A veces me pregunto si las mayorías legislativas estatales pasan leyes inconstitucionales a sabiendas solo para complacer a ciertos electorados. El ejemplo más reciente es la Sección 22949.80 del Código de Negocios y Profesiones de California, que prohibía la comercialización y publicidad de productos relacionados con armas de fuego a menores en California.
El lunes, el Tribunal de Distrito de los Estados Unidos para el Distrito Este de California falló en contra del estado en Safari Club International v. Bonta. Richard Bonta es el fiscal general de California. Safari Club International, la Fundación Alianza de Deportistas de los Estados Unidos y la Fundación de Deportistas del Congreso fueron los demandantes.
Con la decisión, el Estado de California acordó pagar $481,749.72 en honorarios de abogados a los demandantes.
En junio de 2022, California promulgó la Sección 22949.80 del Código de Negocios y Profesiones de California, que contenía una amplia variedad de infracciones. Cada infracción llevaba una multa de $25,000, junto con un mecanismo para activar litigios civiles.
Por ejemplo, la Sección B prohibía la comercialización o publicidad que «Ofrece mercancía de marca para menores, incluyendo, pero no limitado a, sombreros, camisetas u otra ropa, o juguetes, juegos o animales de peluche, que promueven a un miembro de la industria de armas de fuego o un producto relacionado con armas de fuego.»
La Sección C prohibía la comercialización o publicidad que «Ofrece productos relacionados con armas de fuego en tamaños, colores o diseños específicamente diseñados para ser utilizados por, o atractivos para, menores.»
La Sección D prohibía campañas de marketing o publicidad «Con la intención de atraer a menores.»
La Sección E prohibía la comercialización o publicidad que «Utiliza imágenes o representaciones de menores en materiales publicitarios y de marketing para representar el uso de productos relacionados con armas de fuego.»
La Sección 4(B)(i) prohibía cualquiera de estos elementos por cualquier persona, lugar o cosa que anuncie productos relacionados con armas de fuego. La Subsección (ii) prohibía los eventos publicitarios en los que se utilicen o vendan productos relacionados con armas de fuego.
La Subsección (iii) prohibía la publicidad o el marketing que avale productos específicos relacionados con armas de fuego.
La Subsección (iv) prohibía la publicidad o el marketing que patrocine o promueva eventos en los que se vendan o utilicen productos relacionados con armas de fuego. Esas secciones están dirigidas a campos de tiro, clubes de armas de fuego y clubes de caza como el Wing & Barrel Ranch en Sonoma, California, donde cacé faisanes en 2022. Darius Anderson, propietario de Wing and Barrel Ranch, es un ferviente promotor de actividades de tiro y caza para jóvenes.

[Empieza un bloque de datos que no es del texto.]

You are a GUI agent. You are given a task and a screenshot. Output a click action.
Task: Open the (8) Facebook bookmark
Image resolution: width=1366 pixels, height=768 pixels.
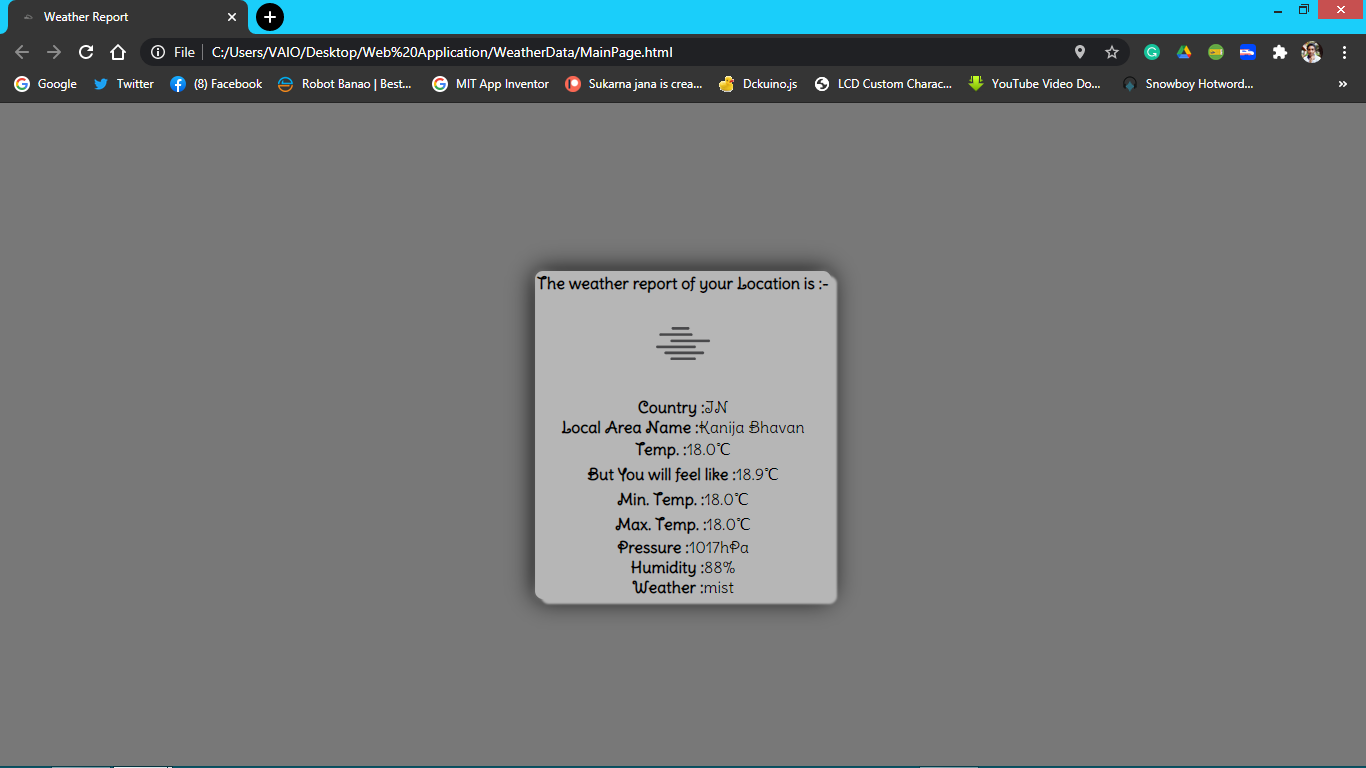(x=216, y=84)
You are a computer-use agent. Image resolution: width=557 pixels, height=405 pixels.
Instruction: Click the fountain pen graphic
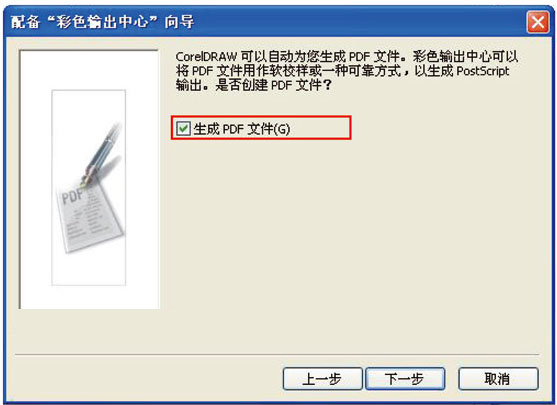tap(102, 153)
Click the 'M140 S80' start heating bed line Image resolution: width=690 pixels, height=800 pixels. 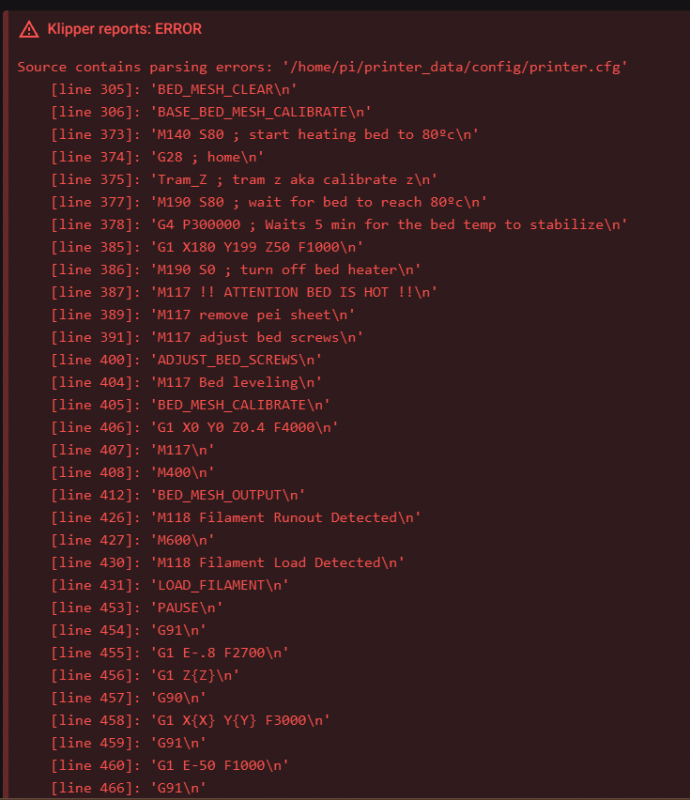[x=264, y=134]
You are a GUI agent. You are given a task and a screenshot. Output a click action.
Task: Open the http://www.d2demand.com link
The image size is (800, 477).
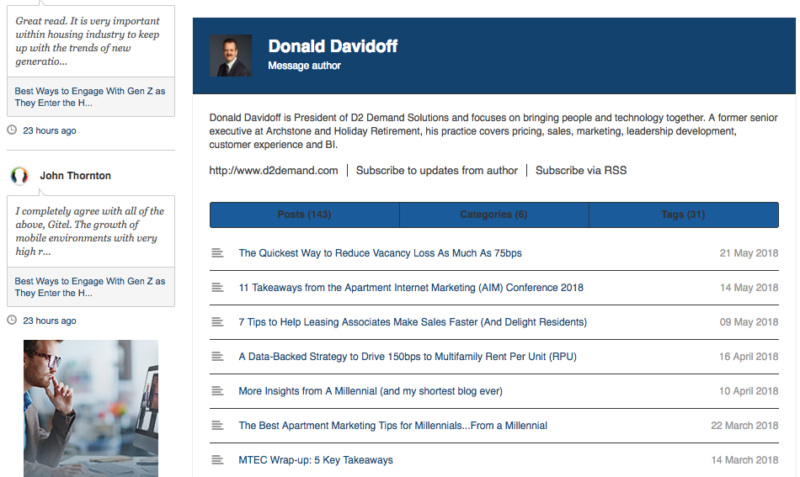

Curiosamente, la Sección 3 no se aplicaba a «una comunicación que ofrezca o promueva cualquier programa de seguridad de armas de fuego, programa de seguridad de caza o promoción, curso de instrucción de armas de fuego, evento o competencia de tiro deportivo, o cualquier programa, curso o evento similar. Tampoco se aplicaba a una comunicación que ofreciera o promoviera la membresía en cualquier organización, o la promoción de actividades de caza legales, un evento de recaudación de fondos, un programa de caza juvenil o campamento al aire libre.»
Sin embargo, prohibía a una empresa de municiones como Winchester o Federal o a una empresa de armas de fuego proporcionar productos de marca en cualquier evento exento. No podían proporcionar gorras, camisetas, chaquetas, sudaderas con capucha o cualquier tipo de obsequio de marca. Eso habría eliminado cualquier incentivo comercial para participar, lo que finalmente habría acabado con eventos de tiro y caza juvenil. Presumiblemente, ese era el objetivo.
Con ese fin, la Sección 5 (B) prohibía la publicidad y el marketing de un artículo vendido, fabricado o distribuido en California.
El 5(B) prohibía la publicidad y el marketing de un artículo destinado a ser vendido o distribuido en California, y el 5(C) prohibía la publicidad y el marketing de un artículo que se vendería o poseería en California.
Los demandantes no argumentaron su caso desde una base de la Segunda Enmienda. El tribunal determinó que «La Sección 22949.80, en su totalidad, viola la Primera Enmienda de la Constitución de los Estados Unidos en su conjunto.»
Eso significa, «¡En tu cara!»
El tribunal dio al estado 270 días para pagar su penalización. El 270 es un gran calibre, pero no lo promocionaría a menores. Pega demasiado fuerte.